Requirement:
Where a line of the records contains the word "computer", show that line.
----
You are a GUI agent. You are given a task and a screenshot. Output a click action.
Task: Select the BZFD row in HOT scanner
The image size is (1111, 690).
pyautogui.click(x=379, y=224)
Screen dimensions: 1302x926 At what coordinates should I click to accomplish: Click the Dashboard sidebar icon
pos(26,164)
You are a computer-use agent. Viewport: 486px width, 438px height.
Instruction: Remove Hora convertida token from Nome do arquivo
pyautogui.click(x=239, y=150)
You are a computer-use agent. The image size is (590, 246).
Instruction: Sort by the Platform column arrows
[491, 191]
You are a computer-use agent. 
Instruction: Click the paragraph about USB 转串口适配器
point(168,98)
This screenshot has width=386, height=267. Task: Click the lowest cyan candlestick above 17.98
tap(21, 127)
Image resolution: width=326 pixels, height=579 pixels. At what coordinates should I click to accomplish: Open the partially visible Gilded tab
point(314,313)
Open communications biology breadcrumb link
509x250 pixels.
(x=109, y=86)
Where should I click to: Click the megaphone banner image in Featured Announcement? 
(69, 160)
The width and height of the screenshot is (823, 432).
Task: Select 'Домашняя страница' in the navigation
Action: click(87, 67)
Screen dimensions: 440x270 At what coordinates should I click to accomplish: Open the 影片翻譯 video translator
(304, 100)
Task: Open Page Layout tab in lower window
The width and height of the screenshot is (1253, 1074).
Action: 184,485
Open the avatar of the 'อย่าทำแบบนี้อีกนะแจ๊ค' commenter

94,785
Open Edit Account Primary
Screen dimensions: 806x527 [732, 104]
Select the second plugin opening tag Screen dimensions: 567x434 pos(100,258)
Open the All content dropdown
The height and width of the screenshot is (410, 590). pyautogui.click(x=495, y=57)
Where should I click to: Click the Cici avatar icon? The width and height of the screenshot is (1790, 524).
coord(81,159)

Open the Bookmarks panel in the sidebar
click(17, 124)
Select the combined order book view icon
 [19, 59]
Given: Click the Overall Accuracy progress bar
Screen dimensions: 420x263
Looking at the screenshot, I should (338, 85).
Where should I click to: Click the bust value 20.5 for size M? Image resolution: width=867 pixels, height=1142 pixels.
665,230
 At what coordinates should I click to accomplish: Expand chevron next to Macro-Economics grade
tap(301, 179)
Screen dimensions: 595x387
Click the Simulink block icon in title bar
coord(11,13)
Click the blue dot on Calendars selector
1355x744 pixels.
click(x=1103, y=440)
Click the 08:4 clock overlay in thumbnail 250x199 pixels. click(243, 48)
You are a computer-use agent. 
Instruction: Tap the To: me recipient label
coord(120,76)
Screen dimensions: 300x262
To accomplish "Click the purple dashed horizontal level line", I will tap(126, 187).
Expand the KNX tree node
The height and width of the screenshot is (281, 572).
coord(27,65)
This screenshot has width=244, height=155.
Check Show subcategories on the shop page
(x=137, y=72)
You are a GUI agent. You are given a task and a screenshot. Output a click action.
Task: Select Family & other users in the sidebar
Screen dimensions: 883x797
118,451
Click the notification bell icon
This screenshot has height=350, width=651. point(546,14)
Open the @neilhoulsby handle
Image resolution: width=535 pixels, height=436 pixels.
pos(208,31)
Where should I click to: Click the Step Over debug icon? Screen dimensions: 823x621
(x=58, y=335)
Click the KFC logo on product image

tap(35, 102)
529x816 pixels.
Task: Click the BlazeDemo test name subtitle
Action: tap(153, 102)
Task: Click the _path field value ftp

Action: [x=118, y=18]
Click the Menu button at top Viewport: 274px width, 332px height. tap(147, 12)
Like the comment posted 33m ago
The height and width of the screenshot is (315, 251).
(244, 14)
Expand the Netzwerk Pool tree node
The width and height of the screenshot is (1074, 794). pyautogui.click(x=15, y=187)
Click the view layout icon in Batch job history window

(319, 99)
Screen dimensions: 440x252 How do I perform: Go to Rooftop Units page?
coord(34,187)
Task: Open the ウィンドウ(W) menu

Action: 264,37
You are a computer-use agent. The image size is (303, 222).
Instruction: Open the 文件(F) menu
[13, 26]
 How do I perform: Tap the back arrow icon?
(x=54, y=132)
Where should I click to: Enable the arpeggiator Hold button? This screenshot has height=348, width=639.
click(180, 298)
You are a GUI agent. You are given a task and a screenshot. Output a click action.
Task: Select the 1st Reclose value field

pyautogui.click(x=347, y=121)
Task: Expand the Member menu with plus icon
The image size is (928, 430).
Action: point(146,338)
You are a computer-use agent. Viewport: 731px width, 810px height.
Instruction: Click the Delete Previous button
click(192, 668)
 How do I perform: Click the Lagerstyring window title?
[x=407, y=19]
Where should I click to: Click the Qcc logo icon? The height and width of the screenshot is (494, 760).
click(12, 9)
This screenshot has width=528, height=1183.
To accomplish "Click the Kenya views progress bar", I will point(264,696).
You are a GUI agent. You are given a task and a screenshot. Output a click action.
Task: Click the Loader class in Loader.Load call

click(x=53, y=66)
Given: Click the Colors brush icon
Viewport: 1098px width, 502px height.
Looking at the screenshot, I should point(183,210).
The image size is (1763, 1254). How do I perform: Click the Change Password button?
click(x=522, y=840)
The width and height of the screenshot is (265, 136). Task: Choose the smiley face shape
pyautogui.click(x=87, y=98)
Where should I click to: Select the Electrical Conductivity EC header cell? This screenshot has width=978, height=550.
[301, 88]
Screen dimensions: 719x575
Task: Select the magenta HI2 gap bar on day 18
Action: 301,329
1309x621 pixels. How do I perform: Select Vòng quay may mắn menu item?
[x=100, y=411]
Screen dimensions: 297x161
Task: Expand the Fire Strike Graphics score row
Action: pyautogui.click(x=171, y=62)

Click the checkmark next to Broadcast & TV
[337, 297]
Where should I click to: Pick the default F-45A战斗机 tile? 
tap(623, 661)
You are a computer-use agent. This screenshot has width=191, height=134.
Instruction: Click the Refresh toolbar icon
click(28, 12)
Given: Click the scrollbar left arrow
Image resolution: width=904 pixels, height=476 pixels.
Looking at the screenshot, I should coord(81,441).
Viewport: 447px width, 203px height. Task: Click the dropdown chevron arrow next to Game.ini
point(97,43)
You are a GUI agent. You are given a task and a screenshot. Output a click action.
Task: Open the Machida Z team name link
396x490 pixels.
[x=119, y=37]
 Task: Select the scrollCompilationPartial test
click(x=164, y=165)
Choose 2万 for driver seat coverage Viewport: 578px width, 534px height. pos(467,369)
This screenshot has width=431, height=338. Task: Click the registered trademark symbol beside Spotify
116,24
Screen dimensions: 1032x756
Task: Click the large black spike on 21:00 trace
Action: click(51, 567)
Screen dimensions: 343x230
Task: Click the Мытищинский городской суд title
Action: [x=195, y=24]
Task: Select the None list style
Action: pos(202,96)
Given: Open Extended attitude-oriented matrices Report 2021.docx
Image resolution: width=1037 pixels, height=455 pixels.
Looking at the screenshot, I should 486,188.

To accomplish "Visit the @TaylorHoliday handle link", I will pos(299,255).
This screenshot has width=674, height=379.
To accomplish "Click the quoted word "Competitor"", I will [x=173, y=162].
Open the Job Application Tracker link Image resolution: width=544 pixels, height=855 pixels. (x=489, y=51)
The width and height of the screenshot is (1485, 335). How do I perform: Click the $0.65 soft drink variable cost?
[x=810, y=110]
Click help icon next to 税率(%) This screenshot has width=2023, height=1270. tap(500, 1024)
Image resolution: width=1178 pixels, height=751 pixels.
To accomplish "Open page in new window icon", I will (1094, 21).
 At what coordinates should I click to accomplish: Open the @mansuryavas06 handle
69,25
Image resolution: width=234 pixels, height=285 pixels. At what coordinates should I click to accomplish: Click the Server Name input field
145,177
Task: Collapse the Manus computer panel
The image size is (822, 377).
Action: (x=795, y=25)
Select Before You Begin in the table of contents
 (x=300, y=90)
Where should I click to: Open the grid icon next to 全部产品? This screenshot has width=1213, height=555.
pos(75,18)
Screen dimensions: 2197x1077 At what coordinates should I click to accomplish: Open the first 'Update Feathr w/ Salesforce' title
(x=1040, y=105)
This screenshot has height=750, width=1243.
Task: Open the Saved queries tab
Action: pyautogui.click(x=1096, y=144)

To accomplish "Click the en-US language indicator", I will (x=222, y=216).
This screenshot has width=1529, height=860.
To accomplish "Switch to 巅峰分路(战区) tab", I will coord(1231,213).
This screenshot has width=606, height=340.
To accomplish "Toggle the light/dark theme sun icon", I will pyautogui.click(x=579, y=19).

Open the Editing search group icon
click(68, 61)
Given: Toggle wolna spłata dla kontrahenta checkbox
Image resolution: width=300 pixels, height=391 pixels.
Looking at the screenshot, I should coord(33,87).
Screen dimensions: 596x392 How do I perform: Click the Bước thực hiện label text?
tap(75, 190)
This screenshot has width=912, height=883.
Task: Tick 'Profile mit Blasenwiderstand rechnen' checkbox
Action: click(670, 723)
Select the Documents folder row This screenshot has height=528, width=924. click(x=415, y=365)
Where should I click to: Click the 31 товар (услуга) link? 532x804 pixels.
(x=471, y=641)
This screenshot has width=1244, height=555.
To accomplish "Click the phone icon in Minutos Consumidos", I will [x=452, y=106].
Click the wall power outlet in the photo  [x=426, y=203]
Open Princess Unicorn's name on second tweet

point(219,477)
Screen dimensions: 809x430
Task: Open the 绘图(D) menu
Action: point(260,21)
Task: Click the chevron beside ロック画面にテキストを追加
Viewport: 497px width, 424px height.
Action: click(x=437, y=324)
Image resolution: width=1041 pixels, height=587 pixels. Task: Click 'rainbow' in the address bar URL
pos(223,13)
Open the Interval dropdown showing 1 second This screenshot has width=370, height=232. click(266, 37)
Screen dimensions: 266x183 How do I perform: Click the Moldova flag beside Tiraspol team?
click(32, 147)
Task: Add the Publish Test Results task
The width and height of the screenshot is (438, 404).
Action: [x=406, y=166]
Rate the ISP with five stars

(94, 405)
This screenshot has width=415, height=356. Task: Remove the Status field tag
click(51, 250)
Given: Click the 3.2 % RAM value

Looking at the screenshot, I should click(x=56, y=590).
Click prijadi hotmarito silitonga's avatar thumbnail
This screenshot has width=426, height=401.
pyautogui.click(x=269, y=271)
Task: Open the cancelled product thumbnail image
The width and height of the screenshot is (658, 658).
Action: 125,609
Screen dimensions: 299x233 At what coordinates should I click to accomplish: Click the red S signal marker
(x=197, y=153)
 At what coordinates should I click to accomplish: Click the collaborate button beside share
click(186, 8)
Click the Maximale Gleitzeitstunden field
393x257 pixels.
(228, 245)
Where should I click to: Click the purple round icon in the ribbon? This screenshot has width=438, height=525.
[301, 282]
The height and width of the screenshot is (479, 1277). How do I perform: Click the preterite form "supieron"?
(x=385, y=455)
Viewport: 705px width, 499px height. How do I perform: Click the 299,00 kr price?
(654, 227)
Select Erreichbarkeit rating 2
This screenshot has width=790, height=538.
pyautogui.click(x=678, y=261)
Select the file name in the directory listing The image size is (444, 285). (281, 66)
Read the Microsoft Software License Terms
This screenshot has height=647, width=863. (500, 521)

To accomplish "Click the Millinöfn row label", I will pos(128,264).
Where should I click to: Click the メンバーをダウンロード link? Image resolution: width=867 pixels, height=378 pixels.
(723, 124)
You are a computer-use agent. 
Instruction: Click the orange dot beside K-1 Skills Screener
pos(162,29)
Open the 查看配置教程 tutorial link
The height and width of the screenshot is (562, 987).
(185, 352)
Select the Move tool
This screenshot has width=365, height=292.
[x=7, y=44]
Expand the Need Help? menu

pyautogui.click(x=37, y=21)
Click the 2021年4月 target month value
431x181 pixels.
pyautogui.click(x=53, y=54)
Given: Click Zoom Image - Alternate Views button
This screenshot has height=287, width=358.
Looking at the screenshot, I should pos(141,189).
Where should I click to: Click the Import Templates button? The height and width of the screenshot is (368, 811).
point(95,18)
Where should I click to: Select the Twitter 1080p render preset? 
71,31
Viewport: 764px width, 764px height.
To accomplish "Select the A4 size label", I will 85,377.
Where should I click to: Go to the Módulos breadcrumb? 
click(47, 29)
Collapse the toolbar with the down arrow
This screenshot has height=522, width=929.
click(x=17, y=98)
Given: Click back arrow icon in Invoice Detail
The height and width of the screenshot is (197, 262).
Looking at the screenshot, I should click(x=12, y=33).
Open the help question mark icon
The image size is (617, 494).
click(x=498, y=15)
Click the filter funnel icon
----
Response to this exercise:
You are a computer-use agent. Viewport: 486px width, 438px height.
You are a computer-use agent. The image size is (590, 246).
You are a computer-use agent. 
You are a computer-use agent. 
You are a computer-use agent. The image size is (303, 222).
You are a computer-use agent. Viewport: 731px width, 810px height.
You are a computer-use agent. This screenshot has width=191, height=134.
Task: Collapse the Manus computer panel
You are a computer-use agent. 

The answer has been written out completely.